WHAT YOU SHOULD DO: Swap "Export" for "Download" in the entries starting with the line containing "Bookmark this tweet" and going on through the end of the entries, and reproduce those lines with nothing else changed.

-- begin MATERIAL SHOWN --

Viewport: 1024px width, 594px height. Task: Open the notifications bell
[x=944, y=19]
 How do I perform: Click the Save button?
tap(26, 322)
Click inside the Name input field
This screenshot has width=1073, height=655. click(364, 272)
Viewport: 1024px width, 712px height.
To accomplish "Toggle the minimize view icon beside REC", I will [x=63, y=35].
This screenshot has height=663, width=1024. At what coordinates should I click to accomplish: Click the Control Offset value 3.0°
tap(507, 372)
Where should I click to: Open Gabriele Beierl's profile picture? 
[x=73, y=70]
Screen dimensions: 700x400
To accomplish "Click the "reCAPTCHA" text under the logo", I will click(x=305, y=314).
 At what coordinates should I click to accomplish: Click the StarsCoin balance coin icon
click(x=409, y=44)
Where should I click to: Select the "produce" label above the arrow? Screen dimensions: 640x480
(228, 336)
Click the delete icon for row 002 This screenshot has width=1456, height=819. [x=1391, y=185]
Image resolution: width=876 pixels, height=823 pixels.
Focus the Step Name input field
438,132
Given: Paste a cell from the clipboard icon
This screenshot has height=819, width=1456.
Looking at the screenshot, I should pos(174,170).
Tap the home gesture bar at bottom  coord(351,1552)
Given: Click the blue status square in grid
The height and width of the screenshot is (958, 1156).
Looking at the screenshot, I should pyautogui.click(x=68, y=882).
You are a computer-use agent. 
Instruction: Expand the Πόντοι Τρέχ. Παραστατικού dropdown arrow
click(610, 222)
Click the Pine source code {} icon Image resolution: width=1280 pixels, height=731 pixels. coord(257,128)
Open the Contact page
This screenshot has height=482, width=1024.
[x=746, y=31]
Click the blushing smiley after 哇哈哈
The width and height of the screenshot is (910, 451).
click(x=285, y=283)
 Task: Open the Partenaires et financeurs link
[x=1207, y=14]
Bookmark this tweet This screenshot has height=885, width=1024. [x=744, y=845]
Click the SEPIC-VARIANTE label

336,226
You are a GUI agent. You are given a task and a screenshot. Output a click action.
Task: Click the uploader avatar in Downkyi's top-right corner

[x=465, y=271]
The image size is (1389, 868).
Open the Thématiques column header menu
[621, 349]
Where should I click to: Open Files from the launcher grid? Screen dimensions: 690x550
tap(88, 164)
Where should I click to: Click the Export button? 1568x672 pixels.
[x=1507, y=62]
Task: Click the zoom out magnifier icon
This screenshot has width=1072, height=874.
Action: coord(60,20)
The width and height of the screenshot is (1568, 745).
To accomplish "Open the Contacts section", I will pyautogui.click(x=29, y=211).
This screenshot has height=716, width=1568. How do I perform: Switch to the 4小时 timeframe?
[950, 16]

-- end MATERIAL SHOWN --

RESULT OF THIS TASK:
Bookmark this tweet This screenshot has height=885, width=1024. [x=744, y=845]
Click the SEPIC-VARIANTE label

336,226
You are a GUI agent. You are given a task and a screenshot. Output a click action.
Task: Click the uploader avatar in Downkyi's top-right corner

[x=465, y=271]
The image size is (1389, 868).
Open the Thématiques column header menu
[621, 349]
Where should I click to: Open Files from the launcher grid? Screen dimensions: 690x550
tap(88, 164)
Where should I click to: Click the Download button? 1568x672 pixels.
[x=1507, y=62]
Task: Click the zoom out magnifier icon
This screenshot has width=1072, height=874.
Action: coord(60,20)
The width and height of the screenshot is (1568, 745).
To accomplish "Open the Contacts section", I will pyautogui.click(x=29, y=211).
This screenshot has height=716, width=1568. How do I perform: Switch to the 4小时 timeframe?
[950, 16]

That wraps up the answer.